As we understand the first contention of counsel, it is that the allegations in this count do 'not negative the provisions of the statute which grant to certain persons holding, permits the privilege of selling intoxicating liquors-for certain purposes. The allegations in the count complained of are “without having procured of the probate judge of said county any permit to sell intoxicating liquors,” etc. The offense intended to be charged was the selling of intoxicating liquors in Kingman county, without having a permit to do so. In this respect we think this count is amply sufficient. The probate judge is the only person who could issue a license, and it is sufficiently alleged that the appellant had not procured one from that officer.
It is also maintained that the indictment is uncertain as to the place of the commission of the offense. The charge was not for maintaining a nuisance, but for separate sales of intoxicating liquors in violation of law; therefore, the exact location in Kingman county where the sales took place is not material. (Gen. Stat. 1901, §2470.)
The second contention is that the court erred in *600overruling appellant’s plea in abatement. The principal ground of this plea is that the grand jury which found the indictment was not legally selected, because the judge did not administer to the foreman the oath required by law, and, in fact, did not administer any oath; and that he did not administer an oath to the other members of the grand jury as required by law. The oath administered to the foreman of the grand jury is as follows:
“You, as foreman of the grand jury, shall diligently inquire and true presentment make of all public offenses against the laws of this state cognizable by this court, committed or triable in this county, of which you have or can obtain legal evidence. You shall present no person through malice, hatred, or ill will, nor leave no person through fear., favor, or affection, or for any reward, or the promise or hope thereof, but in all your presentments you shall present the truth, the whole truth, and .nothing but the truth, according to your skill and understanding.”
This oath was administered in open court, in the presence of the other members of the grand jury. The court then required the other jurors to rise, and in open court and in the presence of the foreman, administered to them, the following oath :
“The same oath which your foreman has taken now before you on his part, you and each of you shall well and truly observe on your part.”
It is claimed that this oath is not sufficient, because it did not commence with the words, “ You do solemnly swear,” and did not end with the words, “So help you God.” The statute specially prescribes the oath that shall be administered to the foreman of the grand jury, as well as that which shall be administered to his fellow jurors, and whatever the oath may be, or *601whatever it contains, it is sufficient. In administering the oath to the foreman, as well as to the other members of the jury the court followed the statute' literally. (Gen. Stat. 1901, §§ 5517, 1518.) It must, therefore, be held that the oath so administered was sufficient.

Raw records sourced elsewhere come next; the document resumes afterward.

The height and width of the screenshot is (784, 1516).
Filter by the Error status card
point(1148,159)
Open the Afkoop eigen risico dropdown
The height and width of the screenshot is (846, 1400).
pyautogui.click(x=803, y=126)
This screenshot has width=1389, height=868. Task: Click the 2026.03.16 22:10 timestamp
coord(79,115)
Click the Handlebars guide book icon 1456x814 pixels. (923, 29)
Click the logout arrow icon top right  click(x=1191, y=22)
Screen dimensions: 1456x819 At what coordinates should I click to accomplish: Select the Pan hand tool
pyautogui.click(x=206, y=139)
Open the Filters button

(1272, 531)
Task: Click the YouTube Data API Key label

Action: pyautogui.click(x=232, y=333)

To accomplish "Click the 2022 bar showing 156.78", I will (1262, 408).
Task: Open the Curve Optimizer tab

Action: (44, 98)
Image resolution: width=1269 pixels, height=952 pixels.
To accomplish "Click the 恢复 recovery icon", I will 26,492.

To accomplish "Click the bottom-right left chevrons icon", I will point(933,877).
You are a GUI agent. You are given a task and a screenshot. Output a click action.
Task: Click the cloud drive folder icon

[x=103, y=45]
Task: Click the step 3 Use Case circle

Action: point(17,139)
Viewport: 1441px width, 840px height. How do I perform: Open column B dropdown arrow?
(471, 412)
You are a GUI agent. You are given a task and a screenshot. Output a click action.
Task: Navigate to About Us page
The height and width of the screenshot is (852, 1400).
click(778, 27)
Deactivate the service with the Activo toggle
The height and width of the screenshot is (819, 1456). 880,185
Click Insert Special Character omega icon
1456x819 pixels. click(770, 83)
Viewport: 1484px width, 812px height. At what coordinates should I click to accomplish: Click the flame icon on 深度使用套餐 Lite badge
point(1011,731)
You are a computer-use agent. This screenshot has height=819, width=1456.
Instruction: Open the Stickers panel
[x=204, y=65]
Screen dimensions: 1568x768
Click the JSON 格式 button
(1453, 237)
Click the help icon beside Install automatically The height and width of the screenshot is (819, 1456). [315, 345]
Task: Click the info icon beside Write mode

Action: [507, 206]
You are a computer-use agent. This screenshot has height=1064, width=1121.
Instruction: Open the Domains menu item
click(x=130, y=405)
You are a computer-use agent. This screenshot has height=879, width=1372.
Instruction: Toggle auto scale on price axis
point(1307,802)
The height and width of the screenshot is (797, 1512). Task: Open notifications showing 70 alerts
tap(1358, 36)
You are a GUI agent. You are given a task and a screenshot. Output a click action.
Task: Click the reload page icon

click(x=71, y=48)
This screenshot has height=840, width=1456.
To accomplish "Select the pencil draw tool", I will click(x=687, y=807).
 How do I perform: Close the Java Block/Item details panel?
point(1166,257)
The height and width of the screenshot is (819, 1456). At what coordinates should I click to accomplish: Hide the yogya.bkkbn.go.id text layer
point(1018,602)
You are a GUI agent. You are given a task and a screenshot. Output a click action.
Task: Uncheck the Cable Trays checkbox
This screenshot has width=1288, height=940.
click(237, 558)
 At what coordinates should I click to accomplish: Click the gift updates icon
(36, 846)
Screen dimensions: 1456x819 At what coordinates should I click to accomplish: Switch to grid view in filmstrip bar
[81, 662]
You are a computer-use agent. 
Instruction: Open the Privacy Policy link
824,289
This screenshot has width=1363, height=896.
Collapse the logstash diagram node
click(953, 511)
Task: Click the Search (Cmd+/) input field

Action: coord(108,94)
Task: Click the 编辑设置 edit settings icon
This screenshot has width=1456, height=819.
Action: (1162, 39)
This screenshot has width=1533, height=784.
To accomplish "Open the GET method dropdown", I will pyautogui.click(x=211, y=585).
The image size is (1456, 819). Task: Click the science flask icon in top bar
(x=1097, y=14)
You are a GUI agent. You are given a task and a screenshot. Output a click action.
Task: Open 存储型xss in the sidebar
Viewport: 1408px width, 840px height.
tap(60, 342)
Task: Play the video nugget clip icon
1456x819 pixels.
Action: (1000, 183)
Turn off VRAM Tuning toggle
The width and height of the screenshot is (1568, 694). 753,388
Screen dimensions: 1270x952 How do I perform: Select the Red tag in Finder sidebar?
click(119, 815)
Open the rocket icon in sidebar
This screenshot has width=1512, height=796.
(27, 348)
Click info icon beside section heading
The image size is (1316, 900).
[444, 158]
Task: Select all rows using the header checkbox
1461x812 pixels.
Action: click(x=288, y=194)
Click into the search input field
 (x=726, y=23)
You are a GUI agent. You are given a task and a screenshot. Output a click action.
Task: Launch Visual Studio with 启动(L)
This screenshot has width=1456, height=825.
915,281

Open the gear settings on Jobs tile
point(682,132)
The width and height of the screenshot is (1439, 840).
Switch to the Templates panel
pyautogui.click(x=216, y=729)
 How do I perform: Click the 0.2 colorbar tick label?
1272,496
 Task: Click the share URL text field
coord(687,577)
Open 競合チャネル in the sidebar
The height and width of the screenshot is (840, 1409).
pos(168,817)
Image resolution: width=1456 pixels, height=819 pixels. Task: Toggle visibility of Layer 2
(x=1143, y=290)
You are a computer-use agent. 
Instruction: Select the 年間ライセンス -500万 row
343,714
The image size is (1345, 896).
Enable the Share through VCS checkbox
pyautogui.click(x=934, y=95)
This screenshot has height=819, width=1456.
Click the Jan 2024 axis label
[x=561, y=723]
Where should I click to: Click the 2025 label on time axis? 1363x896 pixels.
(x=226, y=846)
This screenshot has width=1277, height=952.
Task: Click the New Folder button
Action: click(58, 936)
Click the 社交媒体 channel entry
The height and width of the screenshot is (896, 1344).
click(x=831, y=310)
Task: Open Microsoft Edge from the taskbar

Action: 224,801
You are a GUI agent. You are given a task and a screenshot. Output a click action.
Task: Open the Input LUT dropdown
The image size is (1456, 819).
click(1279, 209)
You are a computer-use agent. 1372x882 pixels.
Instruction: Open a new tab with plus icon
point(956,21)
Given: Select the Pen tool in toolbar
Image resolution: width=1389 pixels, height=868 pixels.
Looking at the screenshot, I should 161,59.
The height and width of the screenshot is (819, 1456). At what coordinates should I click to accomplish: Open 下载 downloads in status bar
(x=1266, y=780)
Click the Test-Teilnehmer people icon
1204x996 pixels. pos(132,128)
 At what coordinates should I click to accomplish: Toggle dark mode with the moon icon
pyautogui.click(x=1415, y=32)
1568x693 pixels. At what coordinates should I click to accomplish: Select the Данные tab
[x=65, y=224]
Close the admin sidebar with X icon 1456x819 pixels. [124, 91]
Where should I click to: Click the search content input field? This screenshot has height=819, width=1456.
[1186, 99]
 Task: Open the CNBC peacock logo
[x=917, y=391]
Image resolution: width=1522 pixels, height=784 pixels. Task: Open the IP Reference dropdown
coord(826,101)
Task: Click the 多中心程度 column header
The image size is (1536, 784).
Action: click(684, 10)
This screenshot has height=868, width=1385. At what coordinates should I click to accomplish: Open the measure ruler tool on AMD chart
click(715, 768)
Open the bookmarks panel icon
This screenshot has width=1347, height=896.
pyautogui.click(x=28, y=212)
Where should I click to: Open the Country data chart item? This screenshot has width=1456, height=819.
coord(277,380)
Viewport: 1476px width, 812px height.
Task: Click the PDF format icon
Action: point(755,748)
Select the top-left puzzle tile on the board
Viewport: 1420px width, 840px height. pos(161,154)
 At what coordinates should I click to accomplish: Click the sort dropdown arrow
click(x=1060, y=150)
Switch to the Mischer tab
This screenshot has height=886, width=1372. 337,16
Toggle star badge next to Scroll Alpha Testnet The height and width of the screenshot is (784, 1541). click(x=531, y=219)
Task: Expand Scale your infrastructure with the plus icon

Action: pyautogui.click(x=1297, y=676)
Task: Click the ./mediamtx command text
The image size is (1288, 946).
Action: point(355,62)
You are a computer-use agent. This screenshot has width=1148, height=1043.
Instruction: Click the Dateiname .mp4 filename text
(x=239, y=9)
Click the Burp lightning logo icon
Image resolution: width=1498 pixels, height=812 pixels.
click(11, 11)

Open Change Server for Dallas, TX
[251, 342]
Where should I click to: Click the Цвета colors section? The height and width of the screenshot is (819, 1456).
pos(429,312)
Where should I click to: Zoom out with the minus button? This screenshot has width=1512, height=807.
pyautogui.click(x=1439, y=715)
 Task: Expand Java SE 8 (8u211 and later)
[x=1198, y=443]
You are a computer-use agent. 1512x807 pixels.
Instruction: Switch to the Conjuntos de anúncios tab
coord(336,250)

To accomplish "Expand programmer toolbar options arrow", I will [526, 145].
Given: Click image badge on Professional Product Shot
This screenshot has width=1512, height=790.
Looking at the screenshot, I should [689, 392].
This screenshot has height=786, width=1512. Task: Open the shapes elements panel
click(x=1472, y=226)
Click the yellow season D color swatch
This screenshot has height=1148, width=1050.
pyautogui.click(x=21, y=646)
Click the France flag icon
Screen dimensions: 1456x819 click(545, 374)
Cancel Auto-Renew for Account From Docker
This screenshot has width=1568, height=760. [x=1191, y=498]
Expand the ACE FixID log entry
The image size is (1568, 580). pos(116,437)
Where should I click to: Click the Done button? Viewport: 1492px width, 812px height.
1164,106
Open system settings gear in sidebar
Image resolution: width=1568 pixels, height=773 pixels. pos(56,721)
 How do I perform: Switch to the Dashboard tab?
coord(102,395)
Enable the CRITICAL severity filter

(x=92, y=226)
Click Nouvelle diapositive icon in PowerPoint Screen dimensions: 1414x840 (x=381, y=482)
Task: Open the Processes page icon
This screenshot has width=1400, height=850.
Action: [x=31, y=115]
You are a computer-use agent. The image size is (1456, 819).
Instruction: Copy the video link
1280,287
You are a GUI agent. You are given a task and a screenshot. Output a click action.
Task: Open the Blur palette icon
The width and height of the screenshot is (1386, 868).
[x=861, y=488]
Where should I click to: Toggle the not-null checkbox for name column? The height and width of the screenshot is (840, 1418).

It is also contended that the court erred in permitting the prosecution to introduce any evidence under the indictment and opening statement of the county attorney, because the two together did not affirmatively show that the court had jurisdiction of the offense of which the appellant was charged. The indictment states that the offense was committed in Kingman county, and there is nothing in the statement of counsel that denies it. There is no merit' whatever in this contention.
Another contention is that the court erred in refusing to require the prosecution to elect upon what sales it would rely for conviction on each count. Upon such demand the prosecution made the following election, and the county attorney stated :
“I designate the sale under the first count to Vm. Hamilton of a bottle of beer, for which he paid twenty-five cents, in the wash-room of the hotel known as ‘The Randolph’; and on the second count on the one glass of whisky that was purchased of defendant by R. H. Wallace, and sold to R. H. Wallace by defendant ; and on the third count on the several glasses of whisky that were sold by the defendant to R. H. Wallace, and for which he paid the defendant.”
The objection to this is that the county attorney did not state the dates of these sales. The indictment shows that they were all made within two years prior to the filing of the indictment, which is sufficient'.
*602There are numerous other alleged errors, which we have examined, and find nothing material or prejudicial to the appellant.
The judgment of the court below is affirmed.
Johnston, Smith, Ellis, JJ., concurring.